The Portable Twentieth-Century Russian Reader

Author :
Release : 2003-07-29
Genre : Literary Collections
Kind : eBook
Book Rating : 913/5 ( reviews)

Download or read book The Portable Twentieth-Century Russian Reader written by Various. This book was released on 2003-07-29. Available in PDF, EPUB and Kindle. Book excerpt: Clarence Brown's marvelous collection introduces readers to the most resonant voices of twentieth-century Russia. It includes stories by Chekhov, Gorky, Bunin, Zamyatin, Babel, Nabokov, Solzhenitsyn, and Voinovich; excerpts from Andrei Bely's Petersburg, Mikhail Bulgakov's The Master and Margarita, Boris Pasternak's Dr. Zhivago, and Sasha Solokov's A School for Fools; the complete text of Yuri Olesha's 1927 masterpiece Envy; and poetry by Alexander Blok, Anna Akhmatova, and Osip Mandelstam. For more than seventy years, Penguin has been the leading publisher of classic literature in the English-speaking world. With more than 1,700 titles, Penguin Classics represents a global bookshelf of the best works throughout history and across genres and disciplines.
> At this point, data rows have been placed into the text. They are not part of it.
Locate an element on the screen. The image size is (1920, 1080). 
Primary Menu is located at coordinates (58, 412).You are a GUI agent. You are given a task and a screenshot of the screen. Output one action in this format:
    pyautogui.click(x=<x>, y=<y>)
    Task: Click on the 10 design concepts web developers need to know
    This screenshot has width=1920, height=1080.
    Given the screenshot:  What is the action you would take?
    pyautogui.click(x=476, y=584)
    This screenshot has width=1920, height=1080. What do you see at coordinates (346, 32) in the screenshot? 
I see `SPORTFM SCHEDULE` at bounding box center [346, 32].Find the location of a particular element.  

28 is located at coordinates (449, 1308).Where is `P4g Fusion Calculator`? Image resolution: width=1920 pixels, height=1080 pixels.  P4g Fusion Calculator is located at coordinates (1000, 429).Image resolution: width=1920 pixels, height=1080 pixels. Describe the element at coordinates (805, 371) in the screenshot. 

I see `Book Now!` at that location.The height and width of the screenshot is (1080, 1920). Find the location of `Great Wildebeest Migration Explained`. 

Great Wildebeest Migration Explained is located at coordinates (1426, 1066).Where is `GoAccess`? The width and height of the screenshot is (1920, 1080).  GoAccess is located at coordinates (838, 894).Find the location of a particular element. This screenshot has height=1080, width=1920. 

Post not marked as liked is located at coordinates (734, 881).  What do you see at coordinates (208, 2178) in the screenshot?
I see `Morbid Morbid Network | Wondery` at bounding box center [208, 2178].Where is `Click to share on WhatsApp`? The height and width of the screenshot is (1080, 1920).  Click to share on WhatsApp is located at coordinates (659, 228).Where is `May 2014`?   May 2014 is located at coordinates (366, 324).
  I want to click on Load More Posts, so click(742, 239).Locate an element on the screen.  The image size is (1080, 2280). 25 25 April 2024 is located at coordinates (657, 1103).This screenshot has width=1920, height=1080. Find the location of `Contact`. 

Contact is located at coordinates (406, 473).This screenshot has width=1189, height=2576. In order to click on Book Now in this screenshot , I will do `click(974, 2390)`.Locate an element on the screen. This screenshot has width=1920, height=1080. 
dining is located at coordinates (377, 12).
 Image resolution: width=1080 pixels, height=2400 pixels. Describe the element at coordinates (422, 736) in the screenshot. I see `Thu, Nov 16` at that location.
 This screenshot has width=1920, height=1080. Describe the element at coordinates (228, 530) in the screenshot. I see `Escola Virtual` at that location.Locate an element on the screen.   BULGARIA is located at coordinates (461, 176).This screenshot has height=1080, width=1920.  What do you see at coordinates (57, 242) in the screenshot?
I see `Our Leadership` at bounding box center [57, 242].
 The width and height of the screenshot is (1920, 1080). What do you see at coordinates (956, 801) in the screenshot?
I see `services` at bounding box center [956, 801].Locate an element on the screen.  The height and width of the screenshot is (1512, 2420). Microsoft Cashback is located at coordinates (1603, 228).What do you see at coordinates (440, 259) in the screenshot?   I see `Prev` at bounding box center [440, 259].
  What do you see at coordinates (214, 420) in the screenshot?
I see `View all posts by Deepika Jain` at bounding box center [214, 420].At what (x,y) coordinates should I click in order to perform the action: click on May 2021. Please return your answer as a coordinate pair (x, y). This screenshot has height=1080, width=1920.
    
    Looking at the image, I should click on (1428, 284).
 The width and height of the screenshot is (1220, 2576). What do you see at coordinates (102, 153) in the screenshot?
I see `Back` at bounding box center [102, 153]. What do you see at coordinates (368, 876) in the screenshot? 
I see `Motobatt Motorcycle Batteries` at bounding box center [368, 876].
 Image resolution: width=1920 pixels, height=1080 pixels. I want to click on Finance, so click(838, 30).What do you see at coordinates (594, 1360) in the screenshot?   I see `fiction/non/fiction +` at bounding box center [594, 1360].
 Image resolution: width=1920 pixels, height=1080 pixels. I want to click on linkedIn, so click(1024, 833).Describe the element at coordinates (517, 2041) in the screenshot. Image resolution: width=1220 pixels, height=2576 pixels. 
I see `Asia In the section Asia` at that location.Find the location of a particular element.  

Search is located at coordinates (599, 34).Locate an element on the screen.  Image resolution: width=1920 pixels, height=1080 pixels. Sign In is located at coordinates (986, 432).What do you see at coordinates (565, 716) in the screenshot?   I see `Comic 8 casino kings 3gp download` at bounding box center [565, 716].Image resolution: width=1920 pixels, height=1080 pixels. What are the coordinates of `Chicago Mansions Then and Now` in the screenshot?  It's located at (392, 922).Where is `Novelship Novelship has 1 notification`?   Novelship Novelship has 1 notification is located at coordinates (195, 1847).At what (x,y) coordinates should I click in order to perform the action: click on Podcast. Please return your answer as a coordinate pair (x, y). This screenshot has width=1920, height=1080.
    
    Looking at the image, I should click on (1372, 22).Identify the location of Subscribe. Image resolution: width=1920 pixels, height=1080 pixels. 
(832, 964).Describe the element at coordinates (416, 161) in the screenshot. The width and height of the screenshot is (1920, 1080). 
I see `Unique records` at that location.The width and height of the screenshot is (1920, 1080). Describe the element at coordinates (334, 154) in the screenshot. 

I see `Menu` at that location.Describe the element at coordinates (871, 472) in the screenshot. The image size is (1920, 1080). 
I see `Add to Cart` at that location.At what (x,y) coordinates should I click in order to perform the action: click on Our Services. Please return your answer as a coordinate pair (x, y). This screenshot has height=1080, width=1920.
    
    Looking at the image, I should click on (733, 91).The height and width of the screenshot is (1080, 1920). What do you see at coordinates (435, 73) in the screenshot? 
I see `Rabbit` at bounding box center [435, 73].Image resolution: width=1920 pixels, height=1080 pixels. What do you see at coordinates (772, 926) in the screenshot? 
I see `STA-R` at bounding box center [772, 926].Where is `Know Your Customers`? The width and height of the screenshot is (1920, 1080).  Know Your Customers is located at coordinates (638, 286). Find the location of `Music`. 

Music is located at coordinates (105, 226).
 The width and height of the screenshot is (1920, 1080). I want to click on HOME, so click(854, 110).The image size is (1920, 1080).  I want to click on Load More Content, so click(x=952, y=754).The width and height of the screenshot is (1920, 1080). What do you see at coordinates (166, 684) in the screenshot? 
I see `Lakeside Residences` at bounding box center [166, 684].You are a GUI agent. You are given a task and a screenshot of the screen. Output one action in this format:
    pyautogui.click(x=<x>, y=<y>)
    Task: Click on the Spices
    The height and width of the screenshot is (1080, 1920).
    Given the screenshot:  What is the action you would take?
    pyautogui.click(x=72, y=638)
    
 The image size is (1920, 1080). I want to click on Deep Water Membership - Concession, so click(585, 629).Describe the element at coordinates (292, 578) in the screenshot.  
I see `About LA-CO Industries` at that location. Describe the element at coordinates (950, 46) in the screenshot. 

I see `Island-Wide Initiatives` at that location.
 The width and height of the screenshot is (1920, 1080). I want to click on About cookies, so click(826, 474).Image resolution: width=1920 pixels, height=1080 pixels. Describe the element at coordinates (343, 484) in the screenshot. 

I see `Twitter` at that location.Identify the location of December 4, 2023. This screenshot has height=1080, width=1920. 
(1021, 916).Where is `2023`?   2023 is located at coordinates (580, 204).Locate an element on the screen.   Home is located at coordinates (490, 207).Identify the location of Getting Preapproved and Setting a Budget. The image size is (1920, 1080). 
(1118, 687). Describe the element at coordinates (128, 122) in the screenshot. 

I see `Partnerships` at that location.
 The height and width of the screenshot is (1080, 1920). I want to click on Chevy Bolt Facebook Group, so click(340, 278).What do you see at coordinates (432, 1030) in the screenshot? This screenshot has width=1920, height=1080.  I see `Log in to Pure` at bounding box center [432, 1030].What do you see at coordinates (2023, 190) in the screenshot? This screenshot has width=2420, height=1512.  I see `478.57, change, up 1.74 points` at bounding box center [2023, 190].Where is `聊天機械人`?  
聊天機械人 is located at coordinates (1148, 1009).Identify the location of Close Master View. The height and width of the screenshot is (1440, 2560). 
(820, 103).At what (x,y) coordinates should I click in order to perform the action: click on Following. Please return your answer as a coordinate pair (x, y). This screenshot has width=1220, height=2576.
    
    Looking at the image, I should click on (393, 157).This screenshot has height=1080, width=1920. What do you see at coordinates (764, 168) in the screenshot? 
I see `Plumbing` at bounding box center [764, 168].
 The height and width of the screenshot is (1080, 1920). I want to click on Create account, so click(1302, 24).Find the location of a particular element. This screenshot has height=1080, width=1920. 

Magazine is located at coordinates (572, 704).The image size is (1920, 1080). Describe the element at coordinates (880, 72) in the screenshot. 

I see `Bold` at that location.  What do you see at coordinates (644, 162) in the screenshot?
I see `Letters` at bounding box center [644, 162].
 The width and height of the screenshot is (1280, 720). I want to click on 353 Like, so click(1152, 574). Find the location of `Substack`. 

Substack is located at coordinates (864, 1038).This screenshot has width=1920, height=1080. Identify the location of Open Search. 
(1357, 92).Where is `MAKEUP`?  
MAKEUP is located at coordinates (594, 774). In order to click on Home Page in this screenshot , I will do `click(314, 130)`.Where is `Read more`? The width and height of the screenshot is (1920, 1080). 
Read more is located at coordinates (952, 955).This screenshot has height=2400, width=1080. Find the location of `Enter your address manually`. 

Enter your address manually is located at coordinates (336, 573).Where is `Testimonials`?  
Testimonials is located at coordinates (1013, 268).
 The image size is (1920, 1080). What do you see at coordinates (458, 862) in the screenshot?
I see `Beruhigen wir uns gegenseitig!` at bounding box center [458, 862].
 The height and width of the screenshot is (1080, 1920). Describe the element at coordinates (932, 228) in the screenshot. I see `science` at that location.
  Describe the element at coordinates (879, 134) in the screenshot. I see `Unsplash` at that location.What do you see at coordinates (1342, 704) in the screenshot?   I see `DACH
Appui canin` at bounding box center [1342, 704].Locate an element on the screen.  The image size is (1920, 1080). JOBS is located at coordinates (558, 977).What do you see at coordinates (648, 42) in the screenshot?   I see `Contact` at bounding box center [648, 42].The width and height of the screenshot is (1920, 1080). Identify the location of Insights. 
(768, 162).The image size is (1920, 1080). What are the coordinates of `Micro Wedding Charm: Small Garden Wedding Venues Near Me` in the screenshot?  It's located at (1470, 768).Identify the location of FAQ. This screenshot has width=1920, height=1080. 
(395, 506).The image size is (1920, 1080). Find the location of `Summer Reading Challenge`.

Readers trust the series to provide authoritative texts enhanced by introductions and notes by distinguished scholars and contemporary authors, as well as up-to-date translations by award-winning translators.

The Pedagogy of Images

Author :
Release : 2021-06-01
Genre : Literary Criticism
Kind : eBook
Book Rating : 663/5 ( reviews)

Download or read book The Pedagogy of Images written by Marina Balina. This book was released on 2021-06-01. Available in PDF, EPUB and Kindle. Book excerpt: In the 1920s, with the end of the revolution, the Soviet government began investing resources and energy into creating a new type of book for the first generation of young Soviet readers. In a sense, these early books for children were the ABCs of Soviet modernity; creatively illustrated and intricately designed, they were manuals and primers that helped the young reader enter the field of politics through literature. Children’s books provided the basic vocabulary and grammar for understanding new, post-revolutionary realities, but they also taught young readers how to perceive modern events and communist practices. Relying on a process of dual-media rendering, illustrated books presented propaganda as a simple, repeatable narrative or verse, while also casting it in easily recognizable graphic images. A vehicle of ideology, object of affection, and product of labour all in one, the illustrated book for the young Soviet reader emerged as an important cultural phenomenon. Communist in its content, it was often avant-gardist in its form. Spotlighting three thematic threads – communist goals, pedagogy, and propaganda – The Pedagogy of Images traces the formation of a mass-modern readership through the creation of the communist-inflected visual and narrative conventions that these early readers were meant to appropriate.